Portia AI’s overview

What does User-Led Learning solve?

We see three areas where the tension between AI autonomy and the predictability users want is at its peak:

  1. Conversational user experiences: When you interact with an agent, your instructions are usually written in natural language. That’s great for usability, but tough for precision. Human language is full of implications. You might say “send a message,” but really mean “send a WhatsApp message. Or you might expect the agent to summarize the message afterward – even if you never said that out loud. These gaps between what’s said and what’s meant are where agents can go off-course.
  2. Context specific workflows: A business might want to automate a complex set of steps that are specific to their data collection pipelines for example. This isn’t something an LLM can reason about reliably based on their pre-training data. For example, every business may have their own workflows for completing KYC / KYB processes.
  3. App specific tool chaining complexity: Some apps require chaining several tools together but the tool descriptions and arguments are not sufficient to ensure the LLM chains them in the right sequence with high reliability across production-scale volumes of agentic workflows. For example, sending an email may require an id which first must be retrieved by mapping to your email address.
A meme captured from the movie Anchorman, with the caption 'LLMs ... 60% of the time, they work every time.'
They work every time, sometimes.

So how does it work?

By surfacing the plans you like, you give the LLM guidance about your preferences so it can bias towards them when it encounters user prompts with similar intent. At a high level this process involves the following:

  1. You can “Like” plans saved to Portia Cloud from the dashboard to signal that they are your “ground truth”.
  2. You can then pull “Liked” plans based on semantic similarity to the user intent in a query by using our freshly minted portia.storage.get_similar_plans method.
  3. Finally you can ingest those similar plans as example plans in the Planning agent using the portia.plan method’s example_plans property.

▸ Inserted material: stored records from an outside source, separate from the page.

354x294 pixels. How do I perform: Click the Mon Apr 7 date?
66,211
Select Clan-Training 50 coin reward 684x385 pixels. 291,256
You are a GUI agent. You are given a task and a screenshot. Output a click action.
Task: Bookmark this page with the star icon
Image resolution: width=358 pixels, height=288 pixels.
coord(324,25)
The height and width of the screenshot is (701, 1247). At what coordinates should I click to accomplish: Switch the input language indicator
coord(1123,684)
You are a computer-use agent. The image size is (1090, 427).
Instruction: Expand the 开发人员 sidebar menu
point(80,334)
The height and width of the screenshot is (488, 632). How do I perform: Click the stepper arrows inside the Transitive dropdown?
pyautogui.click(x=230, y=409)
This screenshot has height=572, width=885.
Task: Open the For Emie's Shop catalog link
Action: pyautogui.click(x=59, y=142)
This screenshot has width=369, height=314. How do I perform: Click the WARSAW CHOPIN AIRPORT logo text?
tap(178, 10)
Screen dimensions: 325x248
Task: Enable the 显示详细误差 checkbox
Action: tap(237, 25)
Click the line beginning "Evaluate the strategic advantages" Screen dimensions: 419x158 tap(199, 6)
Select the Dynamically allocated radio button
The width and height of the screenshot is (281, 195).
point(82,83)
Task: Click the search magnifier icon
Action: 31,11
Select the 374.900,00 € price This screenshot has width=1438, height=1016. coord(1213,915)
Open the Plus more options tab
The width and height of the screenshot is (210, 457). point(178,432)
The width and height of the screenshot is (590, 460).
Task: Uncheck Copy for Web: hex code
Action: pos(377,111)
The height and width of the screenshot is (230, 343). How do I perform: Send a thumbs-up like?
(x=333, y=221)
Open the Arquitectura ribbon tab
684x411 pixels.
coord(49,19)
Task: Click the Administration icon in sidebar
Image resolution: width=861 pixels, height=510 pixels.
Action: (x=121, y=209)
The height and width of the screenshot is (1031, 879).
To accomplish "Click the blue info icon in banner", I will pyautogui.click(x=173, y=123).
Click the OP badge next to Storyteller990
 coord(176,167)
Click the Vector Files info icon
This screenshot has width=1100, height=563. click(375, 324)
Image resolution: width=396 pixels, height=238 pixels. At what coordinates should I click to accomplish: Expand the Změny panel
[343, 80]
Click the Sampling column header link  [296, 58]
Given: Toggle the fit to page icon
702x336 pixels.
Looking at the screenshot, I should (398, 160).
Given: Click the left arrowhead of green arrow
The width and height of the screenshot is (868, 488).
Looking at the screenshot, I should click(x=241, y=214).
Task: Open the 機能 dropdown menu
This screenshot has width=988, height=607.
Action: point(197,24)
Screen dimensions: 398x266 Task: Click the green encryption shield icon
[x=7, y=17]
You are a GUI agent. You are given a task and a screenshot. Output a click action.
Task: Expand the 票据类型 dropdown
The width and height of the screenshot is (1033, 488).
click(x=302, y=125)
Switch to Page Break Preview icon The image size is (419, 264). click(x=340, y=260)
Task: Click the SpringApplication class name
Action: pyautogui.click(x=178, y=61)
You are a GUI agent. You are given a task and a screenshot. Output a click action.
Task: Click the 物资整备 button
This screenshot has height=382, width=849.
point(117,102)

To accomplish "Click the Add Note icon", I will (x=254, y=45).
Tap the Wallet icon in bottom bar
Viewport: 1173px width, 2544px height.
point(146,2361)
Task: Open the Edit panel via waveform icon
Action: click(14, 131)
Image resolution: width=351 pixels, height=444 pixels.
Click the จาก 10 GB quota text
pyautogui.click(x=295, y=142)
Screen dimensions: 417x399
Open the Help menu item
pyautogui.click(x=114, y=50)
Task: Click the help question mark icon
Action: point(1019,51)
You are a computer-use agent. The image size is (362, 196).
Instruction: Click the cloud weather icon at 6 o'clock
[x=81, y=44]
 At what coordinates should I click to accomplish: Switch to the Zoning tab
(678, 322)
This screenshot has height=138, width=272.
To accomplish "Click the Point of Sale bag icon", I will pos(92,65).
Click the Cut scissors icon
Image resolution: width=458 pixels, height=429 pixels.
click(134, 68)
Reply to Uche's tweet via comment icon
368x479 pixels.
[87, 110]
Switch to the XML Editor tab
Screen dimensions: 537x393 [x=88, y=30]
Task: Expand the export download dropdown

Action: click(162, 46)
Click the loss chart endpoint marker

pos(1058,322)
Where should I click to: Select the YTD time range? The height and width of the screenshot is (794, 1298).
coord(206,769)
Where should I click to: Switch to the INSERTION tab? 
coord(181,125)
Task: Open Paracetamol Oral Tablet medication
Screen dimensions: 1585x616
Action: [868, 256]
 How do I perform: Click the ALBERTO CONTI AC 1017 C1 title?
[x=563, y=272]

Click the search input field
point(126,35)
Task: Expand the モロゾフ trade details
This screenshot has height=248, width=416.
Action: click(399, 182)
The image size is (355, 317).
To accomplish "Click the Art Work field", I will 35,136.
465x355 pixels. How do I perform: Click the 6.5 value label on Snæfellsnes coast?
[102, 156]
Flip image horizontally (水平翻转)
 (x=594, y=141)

Let’s take a scenario that we’ve written about before – building a refund agent (↗) to process refund requests. This usually results in a relatively complex plan - usually around nine steps broadly covering the following:

  1. Load the refund policy and customer request from file
  2. Use LLM smarts to assess the request
  3. Request human approval
  4. Process the refund through 3 Stripe interactions – find the customer ID, find the relevant payment for that customer, create the refund.

Without user-led learning: Improving reliability through painstaking prompt engineering

Getting set up

The code blocks in this post are available for you in our examples repository on GitHub (↗). Make sure you have followed the steps in the README to get setup correctly, including minting a Stripe test API key and installing project dependencies.

With the kind of multi-step plan we’re looking at here, the quality of your prompt is very important. For example, take the vague_prompt in the code snippet below (accessible in our examples repository on GitHub in the file 01_ull_vague_prompt_no_examples.py (↗)). . We found that such a relatively vague prompt resulted in the correct order of steps only 82% of the time. The LLM would sometimes get mixed up in the ordering of Stripe interactions or omit one of them e.g. it would skip loading payment intents for the Customer. At times it would even skip the critical step of requesting human approval!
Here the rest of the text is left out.